**Exercise brief:**
Render the material from the line containing "Task: Click the second" up to and including the line containing "click(952, 207)" as a Markdown table, leaving out blank lines. Use two columns, "n" for the row number and "Line" for the text of each line.

+===+

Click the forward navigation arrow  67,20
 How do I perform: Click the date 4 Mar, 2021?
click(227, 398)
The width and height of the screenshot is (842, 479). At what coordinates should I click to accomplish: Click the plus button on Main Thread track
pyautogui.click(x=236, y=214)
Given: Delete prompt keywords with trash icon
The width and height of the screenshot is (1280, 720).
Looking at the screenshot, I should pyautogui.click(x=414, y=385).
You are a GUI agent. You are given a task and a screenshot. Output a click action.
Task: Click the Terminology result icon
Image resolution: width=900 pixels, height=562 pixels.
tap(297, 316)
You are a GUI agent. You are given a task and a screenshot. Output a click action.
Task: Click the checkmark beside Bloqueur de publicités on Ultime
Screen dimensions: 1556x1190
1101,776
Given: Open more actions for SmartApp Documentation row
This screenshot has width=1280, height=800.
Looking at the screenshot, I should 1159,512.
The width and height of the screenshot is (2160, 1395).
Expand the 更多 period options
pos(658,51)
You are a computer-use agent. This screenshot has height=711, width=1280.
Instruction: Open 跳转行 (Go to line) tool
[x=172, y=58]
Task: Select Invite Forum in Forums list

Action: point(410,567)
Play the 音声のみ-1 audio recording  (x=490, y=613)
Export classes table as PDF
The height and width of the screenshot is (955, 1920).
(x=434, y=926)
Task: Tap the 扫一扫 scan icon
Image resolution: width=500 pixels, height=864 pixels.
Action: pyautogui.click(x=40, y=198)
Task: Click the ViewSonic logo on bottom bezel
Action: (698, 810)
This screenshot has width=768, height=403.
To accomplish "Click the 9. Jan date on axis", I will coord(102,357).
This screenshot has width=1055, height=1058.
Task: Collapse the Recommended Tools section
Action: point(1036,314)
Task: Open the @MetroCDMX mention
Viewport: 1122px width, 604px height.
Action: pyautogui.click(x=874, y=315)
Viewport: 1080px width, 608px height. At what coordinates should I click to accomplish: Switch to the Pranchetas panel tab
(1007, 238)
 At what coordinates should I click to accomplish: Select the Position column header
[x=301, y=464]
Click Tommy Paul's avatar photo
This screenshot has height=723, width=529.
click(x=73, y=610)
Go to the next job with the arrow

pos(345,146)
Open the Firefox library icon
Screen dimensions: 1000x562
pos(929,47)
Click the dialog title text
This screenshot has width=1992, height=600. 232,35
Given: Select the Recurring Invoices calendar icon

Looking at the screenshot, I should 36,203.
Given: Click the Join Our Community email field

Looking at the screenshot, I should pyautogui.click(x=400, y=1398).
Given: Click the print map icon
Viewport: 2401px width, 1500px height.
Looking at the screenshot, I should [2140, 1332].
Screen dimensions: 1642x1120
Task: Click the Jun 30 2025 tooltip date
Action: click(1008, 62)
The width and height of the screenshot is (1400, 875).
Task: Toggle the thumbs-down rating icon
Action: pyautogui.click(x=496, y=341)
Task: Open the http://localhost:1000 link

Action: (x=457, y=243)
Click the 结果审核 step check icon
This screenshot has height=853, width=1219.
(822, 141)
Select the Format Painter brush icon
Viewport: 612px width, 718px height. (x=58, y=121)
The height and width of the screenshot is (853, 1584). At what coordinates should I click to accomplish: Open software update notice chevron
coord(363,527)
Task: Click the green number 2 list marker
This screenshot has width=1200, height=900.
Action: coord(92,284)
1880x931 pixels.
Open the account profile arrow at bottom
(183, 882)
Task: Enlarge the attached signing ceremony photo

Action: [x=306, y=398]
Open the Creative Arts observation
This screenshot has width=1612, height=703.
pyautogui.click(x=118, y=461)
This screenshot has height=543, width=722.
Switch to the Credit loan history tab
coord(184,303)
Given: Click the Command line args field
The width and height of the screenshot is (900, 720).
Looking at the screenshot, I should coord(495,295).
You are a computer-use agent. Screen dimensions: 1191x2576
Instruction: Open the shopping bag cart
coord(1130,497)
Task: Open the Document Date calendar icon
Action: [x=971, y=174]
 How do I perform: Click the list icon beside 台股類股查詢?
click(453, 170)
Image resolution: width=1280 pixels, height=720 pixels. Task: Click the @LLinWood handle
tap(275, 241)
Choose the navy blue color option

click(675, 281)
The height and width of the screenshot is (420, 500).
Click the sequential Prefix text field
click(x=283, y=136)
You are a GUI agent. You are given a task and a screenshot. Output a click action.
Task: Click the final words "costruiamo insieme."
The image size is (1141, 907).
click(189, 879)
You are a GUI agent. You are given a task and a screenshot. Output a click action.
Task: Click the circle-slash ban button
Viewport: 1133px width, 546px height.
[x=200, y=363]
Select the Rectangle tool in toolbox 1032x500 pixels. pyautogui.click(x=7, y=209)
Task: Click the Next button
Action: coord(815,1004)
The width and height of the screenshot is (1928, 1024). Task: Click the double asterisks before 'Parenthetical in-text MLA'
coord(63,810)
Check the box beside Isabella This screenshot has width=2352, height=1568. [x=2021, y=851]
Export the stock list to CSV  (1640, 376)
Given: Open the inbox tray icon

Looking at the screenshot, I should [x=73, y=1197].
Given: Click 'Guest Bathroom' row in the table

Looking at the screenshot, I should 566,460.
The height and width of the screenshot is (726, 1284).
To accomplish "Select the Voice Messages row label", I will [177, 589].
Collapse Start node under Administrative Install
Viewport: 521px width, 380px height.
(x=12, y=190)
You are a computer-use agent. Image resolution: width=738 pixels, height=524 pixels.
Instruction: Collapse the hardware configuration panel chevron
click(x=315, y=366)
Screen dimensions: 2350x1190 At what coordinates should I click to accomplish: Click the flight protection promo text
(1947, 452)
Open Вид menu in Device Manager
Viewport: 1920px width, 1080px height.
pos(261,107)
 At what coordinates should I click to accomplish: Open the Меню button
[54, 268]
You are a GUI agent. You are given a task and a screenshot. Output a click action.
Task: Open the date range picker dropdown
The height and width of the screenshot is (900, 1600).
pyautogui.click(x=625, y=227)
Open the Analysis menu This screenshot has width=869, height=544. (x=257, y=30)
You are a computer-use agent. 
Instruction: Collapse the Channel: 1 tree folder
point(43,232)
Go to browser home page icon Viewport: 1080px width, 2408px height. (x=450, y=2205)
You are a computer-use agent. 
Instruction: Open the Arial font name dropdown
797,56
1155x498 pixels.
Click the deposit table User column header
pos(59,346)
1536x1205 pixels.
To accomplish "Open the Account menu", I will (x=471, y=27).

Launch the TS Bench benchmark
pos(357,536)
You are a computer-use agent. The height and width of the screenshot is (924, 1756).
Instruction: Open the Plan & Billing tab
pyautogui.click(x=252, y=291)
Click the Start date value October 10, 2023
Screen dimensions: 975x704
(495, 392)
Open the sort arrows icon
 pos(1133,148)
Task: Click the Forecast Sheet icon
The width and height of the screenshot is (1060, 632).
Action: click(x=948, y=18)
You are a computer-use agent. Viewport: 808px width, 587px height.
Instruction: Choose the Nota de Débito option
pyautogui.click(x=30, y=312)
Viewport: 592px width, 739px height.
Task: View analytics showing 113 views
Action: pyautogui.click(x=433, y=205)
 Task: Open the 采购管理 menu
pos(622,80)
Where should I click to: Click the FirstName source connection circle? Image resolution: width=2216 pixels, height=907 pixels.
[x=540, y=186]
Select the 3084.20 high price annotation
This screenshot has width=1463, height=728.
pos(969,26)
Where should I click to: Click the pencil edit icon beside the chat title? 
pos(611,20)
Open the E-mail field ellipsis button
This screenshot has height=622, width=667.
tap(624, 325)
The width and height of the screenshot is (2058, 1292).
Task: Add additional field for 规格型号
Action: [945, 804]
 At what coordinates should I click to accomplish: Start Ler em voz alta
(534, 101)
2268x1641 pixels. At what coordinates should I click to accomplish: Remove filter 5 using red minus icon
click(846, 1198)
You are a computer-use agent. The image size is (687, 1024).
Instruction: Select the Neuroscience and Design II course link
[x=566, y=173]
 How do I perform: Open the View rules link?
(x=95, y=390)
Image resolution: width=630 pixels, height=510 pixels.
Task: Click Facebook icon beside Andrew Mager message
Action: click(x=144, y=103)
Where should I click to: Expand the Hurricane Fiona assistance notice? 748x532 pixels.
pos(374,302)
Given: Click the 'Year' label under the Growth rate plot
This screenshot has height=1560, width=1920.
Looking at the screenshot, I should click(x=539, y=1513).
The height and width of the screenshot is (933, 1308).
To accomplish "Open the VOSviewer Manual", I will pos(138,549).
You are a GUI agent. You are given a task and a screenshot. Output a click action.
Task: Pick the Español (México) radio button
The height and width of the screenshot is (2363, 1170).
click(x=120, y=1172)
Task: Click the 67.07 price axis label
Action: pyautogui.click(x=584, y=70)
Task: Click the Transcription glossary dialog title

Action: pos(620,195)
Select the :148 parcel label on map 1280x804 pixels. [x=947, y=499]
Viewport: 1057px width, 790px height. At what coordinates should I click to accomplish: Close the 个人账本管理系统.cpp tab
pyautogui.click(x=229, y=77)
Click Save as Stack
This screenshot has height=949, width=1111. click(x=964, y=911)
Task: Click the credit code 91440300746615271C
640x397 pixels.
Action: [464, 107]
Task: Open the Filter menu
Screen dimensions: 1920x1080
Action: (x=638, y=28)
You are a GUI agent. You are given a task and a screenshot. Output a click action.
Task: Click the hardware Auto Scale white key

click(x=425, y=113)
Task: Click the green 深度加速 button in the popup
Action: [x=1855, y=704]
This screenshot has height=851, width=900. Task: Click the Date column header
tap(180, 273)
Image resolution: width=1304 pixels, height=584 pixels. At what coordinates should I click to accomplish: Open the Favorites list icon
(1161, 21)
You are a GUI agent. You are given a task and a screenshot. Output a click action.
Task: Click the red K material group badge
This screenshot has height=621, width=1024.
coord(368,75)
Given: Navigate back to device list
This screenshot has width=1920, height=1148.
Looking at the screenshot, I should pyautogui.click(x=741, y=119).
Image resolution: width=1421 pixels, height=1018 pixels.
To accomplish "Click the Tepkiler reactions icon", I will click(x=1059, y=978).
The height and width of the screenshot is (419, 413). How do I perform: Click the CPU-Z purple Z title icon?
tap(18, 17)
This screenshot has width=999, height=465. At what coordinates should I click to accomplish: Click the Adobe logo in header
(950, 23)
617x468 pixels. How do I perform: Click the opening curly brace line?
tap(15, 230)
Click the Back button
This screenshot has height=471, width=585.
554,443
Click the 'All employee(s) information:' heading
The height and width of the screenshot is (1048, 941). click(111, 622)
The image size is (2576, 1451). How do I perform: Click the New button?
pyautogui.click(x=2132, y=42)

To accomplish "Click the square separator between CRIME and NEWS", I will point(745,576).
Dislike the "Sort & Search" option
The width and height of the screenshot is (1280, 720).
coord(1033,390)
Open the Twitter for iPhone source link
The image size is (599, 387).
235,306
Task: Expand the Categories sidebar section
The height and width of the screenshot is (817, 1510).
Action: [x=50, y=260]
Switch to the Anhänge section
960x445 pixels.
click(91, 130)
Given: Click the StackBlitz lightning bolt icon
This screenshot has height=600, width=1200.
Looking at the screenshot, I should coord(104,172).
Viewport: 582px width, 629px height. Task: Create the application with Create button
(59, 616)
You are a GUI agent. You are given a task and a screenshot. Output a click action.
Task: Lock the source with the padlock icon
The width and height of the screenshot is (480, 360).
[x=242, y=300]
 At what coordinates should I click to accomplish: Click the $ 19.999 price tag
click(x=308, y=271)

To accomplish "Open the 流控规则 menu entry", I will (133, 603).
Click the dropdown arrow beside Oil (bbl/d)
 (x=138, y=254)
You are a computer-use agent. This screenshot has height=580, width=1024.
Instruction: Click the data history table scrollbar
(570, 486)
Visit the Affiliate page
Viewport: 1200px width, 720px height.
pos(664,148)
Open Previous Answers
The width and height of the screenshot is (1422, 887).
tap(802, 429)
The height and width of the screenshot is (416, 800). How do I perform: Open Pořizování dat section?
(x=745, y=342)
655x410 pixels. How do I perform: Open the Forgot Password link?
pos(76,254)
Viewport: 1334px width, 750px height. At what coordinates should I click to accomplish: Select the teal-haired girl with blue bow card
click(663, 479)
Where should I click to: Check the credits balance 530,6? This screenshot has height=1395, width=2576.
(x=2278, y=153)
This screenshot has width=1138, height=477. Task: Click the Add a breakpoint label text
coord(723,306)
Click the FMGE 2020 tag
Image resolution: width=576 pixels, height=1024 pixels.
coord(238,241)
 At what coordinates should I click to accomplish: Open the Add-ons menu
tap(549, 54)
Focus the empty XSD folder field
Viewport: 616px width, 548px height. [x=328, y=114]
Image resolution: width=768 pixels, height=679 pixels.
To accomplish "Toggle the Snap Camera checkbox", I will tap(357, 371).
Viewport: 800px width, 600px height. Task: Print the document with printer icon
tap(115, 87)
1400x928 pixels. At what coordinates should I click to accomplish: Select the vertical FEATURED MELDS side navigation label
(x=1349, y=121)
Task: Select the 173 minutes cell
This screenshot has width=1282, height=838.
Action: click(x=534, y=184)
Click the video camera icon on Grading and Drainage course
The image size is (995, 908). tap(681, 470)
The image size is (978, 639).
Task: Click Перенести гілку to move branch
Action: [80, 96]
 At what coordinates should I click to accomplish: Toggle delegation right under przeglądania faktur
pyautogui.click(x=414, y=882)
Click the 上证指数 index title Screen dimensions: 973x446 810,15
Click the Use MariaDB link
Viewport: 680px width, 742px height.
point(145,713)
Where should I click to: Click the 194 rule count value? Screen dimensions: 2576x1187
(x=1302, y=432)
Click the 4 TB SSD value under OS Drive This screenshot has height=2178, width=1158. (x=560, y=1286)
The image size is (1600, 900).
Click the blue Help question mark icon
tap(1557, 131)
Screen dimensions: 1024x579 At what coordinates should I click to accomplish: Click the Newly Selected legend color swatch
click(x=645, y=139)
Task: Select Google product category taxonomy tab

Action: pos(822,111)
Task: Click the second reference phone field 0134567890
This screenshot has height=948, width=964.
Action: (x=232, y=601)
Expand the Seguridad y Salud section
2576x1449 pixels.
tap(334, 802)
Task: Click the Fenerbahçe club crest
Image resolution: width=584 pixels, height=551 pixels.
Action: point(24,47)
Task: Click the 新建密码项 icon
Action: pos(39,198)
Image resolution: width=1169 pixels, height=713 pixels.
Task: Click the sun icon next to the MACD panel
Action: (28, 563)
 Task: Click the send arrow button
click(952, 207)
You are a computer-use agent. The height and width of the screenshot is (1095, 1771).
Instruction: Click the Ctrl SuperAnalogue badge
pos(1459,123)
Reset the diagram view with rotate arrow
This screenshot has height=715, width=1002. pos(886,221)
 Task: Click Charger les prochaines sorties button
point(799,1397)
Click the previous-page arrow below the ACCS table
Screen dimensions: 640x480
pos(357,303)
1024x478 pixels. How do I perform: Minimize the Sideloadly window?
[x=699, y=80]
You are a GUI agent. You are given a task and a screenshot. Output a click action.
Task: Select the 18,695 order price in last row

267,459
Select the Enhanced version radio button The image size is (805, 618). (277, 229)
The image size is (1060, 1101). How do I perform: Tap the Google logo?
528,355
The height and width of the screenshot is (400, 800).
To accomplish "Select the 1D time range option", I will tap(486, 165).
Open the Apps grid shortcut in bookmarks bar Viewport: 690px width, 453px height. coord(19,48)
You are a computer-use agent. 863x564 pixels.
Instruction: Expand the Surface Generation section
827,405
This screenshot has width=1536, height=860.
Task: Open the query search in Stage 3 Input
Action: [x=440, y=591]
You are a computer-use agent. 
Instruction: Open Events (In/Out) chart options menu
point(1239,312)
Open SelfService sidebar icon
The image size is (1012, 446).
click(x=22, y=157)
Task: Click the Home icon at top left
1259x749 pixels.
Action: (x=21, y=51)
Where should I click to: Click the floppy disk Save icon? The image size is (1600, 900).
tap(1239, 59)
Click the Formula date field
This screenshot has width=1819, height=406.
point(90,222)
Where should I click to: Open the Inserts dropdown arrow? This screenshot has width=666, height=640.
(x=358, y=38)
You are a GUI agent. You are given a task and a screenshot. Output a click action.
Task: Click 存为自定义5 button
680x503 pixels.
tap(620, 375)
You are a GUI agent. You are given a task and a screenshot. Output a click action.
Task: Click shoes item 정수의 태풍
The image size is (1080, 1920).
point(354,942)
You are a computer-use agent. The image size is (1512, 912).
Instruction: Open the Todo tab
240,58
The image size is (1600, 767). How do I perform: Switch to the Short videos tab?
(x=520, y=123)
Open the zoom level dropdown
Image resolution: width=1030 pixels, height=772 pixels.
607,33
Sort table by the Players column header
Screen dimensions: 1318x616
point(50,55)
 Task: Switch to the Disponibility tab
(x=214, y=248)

+===+

**Solution for this task:**
| n | Line |
|---|---|
| 1 | Task: Click the second reference phone field 0134567890 |
| 2 | This screenshot has height=948, width=964. |
| 3 | Action: (x=232, y=601) |
| 4 | Expand the Seguridad y Salud section |
| 5 | 2576x1449 pixels. |
| 6 | tap(334, 802) |
| 7 | Task: Click the Fenerbahçe club crest |
| 8 | Image resolution: width=584 pixels, height=551 pixels. |
| 9 | Action: point(24,47) |
| 10 | Task: Click the 新建密码项 icon |
| 11 | Action: pos(39,198) |
| 12 | Image resolution: width=1169 pixels, height=713 pixels. |
| 13 | Task: Click the sun icon next to the MACD panel |
| 14 | Action: (28, 563) |
| 15 |  Task: Click the send arrow button |
| 16 | click(952, 207) |